Let’s see if Tallahassee has an answer

Pandering to the gun lobby

New Florida legislation to ban all local government gun control laws should raise a question for voters: Did we elect legislators to protect the gun lobby or to represent Floridians?

8 responses to “Let’s see if Tallahassee has an answer

  1. Are you anywhere near Palm Beach County? If so, I’ve got some juicy, juicy dish.


  2. Palm Beach County is apparently the shadiest, corruptest little fiefdom south of the Mason Dixon. I have a friend who has set up a sort of cop Wikileaks. It contains not only a free speech zone for police, prosecutors and other county employees the likes of which I’ve never seen; but a whole section where people can post the documentation to back up their claims.

    I’m working on an article about the “Belle Glade Batterer” (his self-title). His co-workers noticed what a scumbag he is and started documenting his Facebook bragging about the beatings he administered at work. As far as I know this is unprecedented. I’m working on making this happen all across the US and A even as we speak. If you want to see the file on the Belle Glade Batterer check out this page

    Scroll down to the bottom of the page, under public records, the .pdf file is called Raban3. SICKENING.

    The main site at http://www.pbsotalk.com has a lot of eye-opening information from the people who aren’t allowed to tell you all the secrets they know. Civilians are the only ones who can fix this. We need to get the word out.



    • Xavier – what a brilliant concept this is! It should be expanded nationally. The thing I worry about most is the increasing militarization of police. And how what was once considered brutality is now viewed in teh context of war, and therefore tolerated more. It’s not just PBC.

      A recent death in Fullerton CA has become a national story and even the FBI is looking into it. There are activist groups marching every day in front of the police dept. I don’t know how to insert a video into a comment, but here’s a link to the news story.

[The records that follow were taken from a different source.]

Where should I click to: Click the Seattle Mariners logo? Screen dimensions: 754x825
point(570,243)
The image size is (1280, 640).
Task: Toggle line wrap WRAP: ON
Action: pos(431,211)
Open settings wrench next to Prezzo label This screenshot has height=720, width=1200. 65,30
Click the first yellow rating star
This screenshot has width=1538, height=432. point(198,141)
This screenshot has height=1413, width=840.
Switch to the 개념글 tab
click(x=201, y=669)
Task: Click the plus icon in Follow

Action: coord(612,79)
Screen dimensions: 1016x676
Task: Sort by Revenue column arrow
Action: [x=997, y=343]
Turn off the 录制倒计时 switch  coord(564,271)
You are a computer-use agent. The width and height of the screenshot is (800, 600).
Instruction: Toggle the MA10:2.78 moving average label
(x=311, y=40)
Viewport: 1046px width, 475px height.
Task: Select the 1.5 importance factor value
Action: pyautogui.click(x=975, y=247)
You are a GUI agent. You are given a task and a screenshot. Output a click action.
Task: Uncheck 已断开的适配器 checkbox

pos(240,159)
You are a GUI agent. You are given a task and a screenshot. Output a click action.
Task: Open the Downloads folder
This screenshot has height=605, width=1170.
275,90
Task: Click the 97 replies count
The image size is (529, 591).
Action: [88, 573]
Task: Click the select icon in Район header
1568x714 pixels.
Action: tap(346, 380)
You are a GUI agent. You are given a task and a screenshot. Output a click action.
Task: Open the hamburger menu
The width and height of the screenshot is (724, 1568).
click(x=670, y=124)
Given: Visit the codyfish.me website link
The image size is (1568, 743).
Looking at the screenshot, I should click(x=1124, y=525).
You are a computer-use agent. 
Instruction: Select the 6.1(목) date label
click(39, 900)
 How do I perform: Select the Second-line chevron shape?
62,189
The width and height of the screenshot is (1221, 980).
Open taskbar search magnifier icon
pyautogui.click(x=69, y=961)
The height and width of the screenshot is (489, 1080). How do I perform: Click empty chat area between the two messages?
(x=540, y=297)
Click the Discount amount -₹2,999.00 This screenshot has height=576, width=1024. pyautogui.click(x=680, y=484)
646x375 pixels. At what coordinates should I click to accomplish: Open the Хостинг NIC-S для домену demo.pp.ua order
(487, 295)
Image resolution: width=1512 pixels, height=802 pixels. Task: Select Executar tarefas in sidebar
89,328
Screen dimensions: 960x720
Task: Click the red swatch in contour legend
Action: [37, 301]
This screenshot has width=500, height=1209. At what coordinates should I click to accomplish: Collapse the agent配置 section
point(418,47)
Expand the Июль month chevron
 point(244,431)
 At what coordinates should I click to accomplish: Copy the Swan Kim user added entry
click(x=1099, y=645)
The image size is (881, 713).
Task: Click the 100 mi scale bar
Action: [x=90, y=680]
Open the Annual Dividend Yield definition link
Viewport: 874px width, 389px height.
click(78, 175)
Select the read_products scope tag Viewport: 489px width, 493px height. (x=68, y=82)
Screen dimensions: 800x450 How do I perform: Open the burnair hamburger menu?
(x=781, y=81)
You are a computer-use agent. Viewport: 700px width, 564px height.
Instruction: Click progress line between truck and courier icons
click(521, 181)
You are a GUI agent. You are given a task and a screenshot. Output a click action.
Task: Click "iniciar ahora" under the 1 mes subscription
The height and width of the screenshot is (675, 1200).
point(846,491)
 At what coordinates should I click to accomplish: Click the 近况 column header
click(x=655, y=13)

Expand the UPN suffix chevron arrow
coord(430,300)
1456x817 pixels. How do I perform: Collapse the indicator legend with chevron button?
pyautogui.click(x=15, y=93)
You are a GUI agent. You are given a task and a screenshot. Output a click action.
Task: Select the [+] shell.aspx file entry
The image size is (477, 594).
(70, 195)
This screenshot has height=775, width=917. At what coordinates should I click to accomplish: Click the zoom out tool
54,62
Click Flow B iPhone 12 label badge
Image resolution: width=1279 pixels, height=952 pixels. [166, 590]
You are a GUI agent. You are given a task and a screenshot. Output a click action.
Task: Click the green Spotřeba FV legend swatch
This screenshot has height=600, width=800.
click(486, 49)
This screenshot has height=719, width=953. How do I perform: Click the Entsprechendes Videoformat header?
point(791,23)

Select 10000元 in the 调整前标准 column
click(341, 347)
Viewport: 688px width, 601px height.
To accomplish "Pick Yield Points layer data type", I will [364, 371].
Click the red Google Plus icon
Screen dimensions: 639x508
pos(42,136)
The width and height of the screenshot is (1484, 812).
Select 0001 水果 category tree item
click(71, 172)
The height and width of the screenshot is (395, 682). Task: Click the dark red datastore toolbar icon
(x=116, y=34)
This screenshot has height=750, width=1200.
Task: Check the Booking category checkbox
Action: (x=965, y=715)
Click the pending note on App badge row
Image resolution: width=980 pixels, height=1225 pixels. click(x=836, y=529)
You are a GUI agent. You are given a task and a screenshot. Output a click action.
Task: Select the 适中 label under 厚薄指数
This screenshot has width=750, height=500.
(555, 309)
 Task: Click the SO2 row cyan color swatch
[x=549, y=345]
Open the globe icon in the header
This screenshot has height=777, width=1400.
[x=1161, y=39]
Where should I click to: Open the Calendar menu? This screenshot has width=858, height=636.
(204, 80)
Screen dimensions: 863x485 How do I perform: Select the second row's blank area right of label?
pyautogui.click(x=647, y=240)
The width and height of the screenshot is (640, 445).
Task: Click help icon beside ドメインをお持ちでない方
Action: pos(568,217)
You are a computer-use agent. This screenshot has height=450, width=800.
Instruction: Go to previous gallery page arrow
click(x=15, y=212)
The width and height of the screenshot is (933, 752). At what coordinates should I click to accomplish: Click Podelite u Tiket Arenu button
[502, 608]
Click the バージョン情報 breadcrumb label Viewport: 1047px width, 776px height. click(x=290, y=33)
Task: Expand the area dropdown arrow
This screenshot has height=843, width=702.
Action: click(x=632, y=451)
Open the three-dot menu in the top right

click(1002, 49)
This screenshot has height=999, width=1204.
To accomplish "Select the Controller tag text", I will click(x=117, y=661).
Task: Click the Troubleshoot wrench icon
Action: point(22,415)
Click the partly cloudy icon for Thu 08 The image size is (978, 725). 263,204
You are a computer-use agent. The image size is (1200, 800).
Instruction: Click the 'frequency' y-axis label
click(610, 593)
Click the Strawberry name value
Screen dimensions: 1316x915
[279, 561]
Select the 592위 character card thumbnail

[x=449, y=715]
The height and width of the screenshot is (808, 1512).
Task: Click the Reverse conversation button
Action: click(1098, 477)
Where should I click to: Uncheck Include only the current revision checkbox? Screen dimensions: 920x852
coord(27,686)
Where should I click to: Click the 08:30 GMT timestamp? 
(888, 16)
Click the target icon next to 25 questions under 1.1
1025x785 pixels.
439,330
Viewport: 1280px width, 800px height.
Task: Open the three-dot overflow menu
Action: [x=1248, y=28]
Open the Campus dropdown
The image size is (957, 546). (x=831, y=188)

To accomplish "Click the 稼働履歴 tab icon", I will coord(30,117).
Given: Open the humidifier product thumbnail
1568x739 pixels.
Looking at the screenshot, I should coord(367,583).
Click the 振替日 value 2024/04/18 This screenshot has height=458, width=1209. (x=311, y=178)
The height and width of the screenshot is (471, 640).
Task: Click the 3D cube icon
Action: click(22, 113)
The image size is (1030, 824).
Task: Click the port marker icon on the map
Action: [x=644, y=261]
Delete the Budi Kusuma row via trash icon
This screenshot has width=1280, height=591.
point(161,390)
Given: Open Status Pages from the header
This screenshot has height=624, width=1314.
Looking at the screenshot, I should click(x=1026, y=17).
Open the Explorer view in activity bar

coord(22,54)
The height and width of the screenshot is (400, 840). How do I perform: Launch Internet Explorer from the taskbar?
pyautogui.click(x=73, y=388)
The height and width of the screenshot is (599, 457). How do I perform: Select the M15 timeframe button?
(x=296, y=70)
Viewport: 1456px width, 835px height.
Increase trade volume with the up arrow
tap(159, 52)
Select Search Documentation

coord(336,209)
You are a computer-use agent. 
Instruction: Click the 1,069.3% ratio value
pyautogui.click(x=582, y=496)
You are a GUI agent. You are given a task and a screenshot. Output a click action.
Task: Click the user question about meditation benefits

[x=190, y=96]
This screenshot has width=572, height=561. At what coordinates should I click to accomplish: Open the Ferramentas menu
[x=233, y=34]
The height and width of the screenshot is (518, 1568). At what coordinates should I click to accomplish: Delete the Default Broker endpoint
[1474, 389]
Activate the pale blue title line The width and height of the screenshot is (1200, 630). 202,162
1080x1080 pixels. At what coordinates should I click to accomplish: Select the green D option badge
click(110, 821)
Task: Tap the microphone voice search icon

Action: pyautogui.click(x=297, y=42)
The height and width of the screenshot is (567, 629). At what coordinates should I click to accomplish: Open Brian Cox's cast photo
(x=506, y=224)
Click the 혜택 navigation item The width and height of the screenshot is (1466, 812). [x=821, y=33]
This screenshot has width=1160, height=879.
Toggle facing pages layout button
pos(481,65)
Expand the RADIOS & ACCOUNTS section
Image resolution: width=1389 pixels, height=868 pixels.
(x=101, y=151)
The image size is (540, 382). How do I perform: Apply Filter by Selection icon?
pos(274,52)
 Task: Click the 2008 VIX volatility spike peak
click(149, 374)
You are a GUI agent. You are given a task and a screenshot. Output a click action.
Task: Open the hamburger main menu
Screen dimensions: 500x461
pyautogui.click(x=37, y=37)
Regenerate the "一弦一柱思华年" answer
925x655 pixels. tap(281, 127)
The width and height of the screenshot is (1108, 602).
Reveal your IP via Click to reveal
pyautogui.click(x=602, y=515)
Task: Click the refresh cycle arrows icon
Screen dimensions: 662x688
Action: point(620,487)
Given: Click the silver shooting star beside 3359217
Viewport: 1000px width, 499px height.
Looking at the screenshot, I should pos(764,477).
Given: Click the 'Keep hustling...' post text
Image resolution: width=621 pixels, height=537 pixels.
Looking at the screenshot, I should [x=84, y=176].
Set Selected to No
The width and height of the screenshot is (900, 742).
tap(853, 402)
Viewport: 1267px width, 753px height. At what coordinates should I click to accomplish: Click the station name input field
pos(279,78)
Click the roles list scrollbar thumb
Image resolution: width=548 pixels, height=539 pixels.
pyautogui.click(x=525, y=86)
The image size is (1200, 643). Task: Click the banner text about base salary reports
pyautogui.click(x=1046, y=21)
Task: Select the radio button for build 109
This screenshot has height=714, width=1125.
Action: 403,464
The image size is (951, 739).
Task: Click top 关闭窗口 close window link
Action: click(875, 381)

  3. I saw that on TYT when it first happened. Sickening. There’s just no excuse for that.

    Great minds think alike about the cop wiki thing. My friend and I spent an hour on the phone yesterday discussing the national database idea, and I think we’re on the same page. I had forgotten about Fullerton, but you’re right, that’s an entirely appropriate agency to target. Basically we’re setting up a page with a link for each of the 50 states, where anybody can post anything.

    The board we started for Renton, WA (the department I’ve been railing about on my blog) has taken off like a rocket. The City of Renton is now at the mercy of people they don’t know, can’t identify, and have zero control over. Worse yet, we’re not committing any crime, and there’s nothing they can do about it. It’s still legal to set up anonymous chat boards and express opinions on the internet, even if the government doesn’t like it.

    Go check out http://www.pbso.com. If you scroll through you’ll see all kinds of interesting stuff. Check out the IAD reports on their document portal.



    • Hey look!!! My video posted; I had no idea!

      Antoher disturbing and new thing is police arresting people for filming or taping them – and doing it from the person’s own property. Usually has to do with police misconduct. No court has upheld any of this, but perhaps it’s just a matter of time . . .


  4. Honestly I think if we can just set up a mechanism for ethical police officers to sound off about what’s bothering them, without sacrificing their careers, they’ll guide the discourse in a way that will be satisfying for everyone.

    It’s a subtle distinction, especially so for civilians; it’s important that we let the officers guide the conversation. Their concerns have to be addressed first. The powers that be pit both ends (the citizens and the rank and file) against the middle. If we can make a connection, where officers can inform citizens, our bosses, who answer only to citizens, are at our mercy. This is how we can have responsive, community oriented policing.



    • Again, this is a such a solid idea. I can imagine it would work quite well in other areas too – government waste, medical malpractice. Stuff that, like police brutality, is protected by an omerta thing and gets far too little attention.